タイラー・コーエン 「過去50年間における経済学上の一番のブレイクスルー(画期的な成果)は何?」(2004年9月14日)/「半世紀前(1958年)に公刊された最も偉大な経済学の論文といえば?」(2008年6月17日)

●Tyler Cowen, “What is the biggest breakthrough in economics over the last fifty years?”(Marginal Revolution, September 14, 2004)


過去50年における経済学上の一番のブレイクスルーは何だろうか? ノーベル経済学賞受賞者の面々の回答はこちら [1] 訳注;リンク切れをご覧になられたいが、例えばミルトン・フリードマンは「インフレーションは貨幣的な現象である」というアイデアが広く受容されるに至ったことをその候補に挙げており、バーノン・スミスはハイエクの業績に言及している。

私見を述べさせてもらうと、(過去50年間における経済学上の一番のブレイクスルーは)「インセンティブ」というアイデアの厳密にして首尾一貫した(多方面に及ぶ)応用、ということになるだろう。公共選択論「革命」しかり、プリンシパル=エージェント理論しかり、「法と経済学」(の大部分)しかり。計画経済の破綻にしてもそうだ(pdf)、と個人的には主張したいところだ(計画経済が抱える問題としては、「知識」の問題よりも「インセンティブ」の問題の方が重要度が高いというのが私の考えだ)。インセンティブの基本的な発想はアダム・スミスやアリストテレスにまで遡れるというのは確かだが、1950年以降のアメリカン・エコノミック・レビュー(AER)誌を順を追って試しに紐解いてみたら、どれほど遠くまでやってきたか(「インセンティブ」への理解がどれほど深まりを見せているか)がわかることだろう。
• • • • •
> **取り組む課題**:
- a) 一覧のうち、「The height and width of the screenshot is (923, 710).」を含む行から「point(131,615)」を含む行まで(両端の行も含む)を、空行を除いて番号付きの箇条書きに書き直してください。
- b) 過去50年の経済学で一番のブレイクスルーは何かを論じた文章を、最後の文のあとから書き継いでください。
• • • • •
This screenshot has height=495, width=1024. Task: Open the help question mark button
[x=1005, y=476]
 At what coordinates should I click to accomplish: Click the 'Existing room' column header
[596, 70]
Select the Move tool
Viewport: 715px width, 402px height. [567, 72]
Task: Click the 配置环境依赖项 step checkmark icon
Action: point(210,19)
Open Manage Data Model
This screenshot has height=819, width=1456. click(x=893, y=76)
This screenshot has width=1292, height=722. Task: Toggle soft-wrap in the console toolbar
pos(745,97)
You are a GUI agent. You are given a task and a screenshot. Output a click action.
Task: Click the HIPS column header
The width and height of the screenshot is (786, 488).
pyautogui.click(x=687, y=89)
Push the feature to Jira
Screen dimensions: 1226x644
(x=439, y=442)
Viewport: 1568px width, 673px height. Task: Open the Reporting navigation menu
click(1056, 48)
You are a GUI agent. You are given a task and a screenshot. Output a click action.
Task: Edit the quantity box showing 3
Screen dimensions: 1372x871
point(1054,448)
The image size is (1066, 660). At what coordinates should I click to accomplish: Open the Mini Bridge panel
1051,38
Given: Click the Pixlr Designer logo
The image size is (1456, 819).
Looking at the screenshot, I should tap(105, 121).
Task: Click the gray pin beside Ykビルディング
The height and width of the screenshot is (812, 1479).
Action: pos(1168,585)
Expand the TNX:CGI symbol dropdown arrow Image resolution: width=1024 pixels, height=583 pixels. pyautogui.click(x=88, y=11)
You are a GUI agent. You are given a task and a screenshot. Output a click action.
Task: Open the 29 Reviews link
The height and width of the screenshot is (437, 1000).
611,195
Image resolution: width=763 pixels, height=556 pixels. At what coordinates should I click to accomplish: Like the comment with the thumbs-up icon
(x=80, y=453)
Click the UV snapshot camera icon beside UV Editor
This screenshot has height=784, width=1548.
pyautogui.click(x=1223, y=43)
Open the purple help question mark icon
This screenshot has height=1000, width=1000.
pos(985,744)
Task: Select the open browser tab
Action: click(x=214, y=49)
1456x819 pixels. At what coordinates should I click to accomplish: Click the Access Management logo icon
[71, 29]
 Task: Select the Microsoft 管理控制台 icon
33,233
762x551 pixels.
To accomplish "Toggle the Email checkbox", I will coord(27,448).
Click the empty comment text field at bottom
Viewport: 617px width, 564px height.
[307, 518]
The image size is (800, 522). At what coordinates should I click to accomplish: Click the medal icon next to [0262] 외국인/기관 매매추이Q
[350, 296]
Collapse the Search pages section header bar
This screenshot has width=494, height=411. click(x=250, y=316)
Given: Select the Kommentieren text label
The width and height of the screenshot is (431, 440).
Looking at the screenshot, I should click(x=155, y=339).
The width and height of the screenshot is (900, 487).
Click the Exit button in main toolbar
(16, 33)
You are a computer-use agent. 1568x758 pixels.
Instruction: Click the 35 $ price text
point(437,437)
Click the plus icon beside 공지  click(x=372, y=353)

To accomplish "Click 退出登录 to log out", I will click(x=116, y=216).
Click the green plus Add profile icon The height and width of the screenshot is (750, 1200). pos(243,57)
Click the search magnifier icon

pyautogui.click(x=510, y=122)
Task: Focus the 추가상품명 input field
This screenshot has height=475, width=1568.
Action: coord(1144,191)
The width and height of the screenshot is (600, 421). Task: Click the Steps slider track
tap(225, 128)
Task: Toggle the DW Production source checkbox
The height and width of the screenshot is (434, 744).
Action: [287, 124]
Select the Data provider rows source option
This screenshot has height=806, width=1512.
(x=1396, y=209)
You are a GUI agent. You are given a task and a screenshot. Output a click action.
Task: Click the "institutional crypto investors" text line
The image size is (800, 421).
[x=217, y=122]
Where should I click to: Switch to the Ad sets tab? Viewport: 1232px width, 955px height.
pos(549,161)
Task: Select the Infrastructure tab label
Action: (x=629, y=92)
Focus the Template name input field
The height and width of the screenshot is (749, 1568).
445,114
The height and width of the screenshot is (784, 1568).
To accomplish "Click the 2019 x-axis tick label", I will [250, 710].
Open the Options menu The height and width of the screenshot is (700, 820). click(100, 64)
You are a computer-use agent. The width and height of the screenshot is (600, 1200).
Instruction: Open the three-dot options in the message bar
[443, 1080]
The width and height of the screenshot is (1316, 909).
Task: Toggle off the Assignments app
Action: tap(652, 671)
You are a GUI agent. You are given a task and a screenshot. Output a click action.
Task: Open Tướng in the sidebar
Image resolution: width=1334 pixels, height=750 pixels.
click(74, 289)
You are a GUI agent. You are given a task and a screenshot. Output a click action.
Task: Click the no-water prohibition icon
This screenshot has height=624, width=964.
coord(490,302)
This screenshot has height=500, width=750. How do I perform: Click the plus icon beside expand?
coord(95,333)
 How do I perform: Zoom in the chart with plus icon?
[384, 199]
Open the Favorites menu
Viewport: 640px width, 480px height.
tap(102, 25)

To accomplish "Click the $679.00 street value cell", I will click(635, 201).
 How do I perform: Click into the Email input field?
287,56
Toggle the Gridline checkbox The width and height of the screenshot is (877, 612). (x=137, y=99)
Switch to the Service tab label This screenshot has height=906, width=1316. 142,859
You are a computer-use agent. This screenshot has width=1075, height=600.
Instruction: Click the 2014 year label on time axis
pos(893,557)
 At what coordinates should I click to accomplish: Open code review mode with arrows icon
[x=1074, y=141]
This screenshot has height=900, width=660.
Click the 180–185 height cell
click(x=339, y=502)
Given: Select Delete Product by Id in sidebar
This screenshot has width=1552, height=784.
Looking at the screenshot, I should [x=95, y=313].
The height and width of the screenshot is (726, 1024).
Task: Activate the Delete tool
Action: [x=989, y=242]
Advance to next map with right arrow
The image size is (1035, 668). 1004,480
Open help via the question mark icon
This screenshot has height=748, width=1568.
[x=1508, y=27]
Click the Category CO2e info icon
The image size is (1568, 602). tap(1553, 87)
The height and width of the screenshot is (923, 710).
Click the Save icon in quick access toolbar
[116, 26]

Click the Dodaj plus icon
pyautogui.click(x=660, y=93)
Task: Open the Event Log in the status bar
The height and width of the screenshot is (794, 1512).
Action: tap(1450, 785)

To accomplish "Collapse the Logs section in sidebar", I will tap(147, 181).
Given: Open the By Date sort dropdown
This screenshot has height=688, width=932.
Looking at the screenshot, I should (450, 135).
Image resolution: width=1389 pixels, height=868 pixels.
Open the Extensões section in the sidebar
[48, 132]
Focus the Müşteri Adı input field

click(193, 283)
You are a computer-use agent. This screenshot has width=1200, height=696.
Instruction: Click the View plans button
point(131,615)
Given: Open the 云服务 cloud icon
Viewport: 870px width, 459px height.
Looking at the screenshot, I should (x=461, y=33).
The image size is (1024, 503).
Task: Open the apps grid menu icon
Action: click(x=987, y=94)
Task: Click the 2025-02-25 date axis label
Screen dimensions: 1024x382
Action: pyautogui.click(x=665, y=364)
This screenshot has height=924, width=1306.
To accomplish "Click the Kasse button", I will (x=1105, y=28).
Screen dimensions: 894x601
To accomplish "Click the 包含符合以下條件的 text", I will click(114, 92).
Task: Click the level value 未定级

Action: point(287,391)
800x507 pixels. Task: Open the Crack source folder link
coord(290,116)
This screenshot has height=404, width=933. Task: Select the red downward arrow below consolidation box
• • • • •
> **期待される結果**:
- a)
1. The height and width of the screenshot is (923, 710).
2. Click the Save icon in quick access toolbar
3. [116, 26]
4. Click the Dodaj plus icon
5. pyautogui.click(x=660, y=93)
6. Task: Open the Event Log in the status bar
7. The height and width of the screenshot is (794, 1512).
8. Action: tap(1450, 785)
9. To accomplish "Collapse the Logs section in sidebar", I will tap(147, 181).
10. Given: Open the By Date sort dropdown
11. This screenshot has height=688, width=932.
12. Looking at the screenshot, I should (450, 135).
13. Image resolution: width=1389 pixels, height=868 pixels.
14. Open the Extensões section in the sidebar
15. [48, 132]
16. Focus the Müşteri Adı input field
17. click(193, 283)
18. You are a computer-use agent. This screenshot has width=1200, height=696.
19. Instruction: Click the View plans button
20. point(131,615)

- b)
●Tyler Cowen, “Best economics paper of 1958”(Marginal Revolution, June 17, 2008)


レオナルド・モナステリオが次のように問いかけている

出版(公刊)されてから今年(2008年)で50周年を迎える(経済学の分野の)本ないしは論文の中で、「これこそ真っ先に讃えるべき偉業」と呼べる業績はどれになるだろうか? (計量経済史を専門とする)私が選ぶとすれば、もちろんあの論文だ。そう。「クリオメトリックス(計量経済史)革命」の端緒を開いたコンラッド&メイヤー論文だ(Alfred H. Conrad and John R. Meyer, “The Economics of Slavery in the Ante Bellum South”, The Journal of Political Economy, Vol. 66, No. 2 (Apr., 1958), pp. 95-130)。ライバルとなり得る候補は何かあるだろうか?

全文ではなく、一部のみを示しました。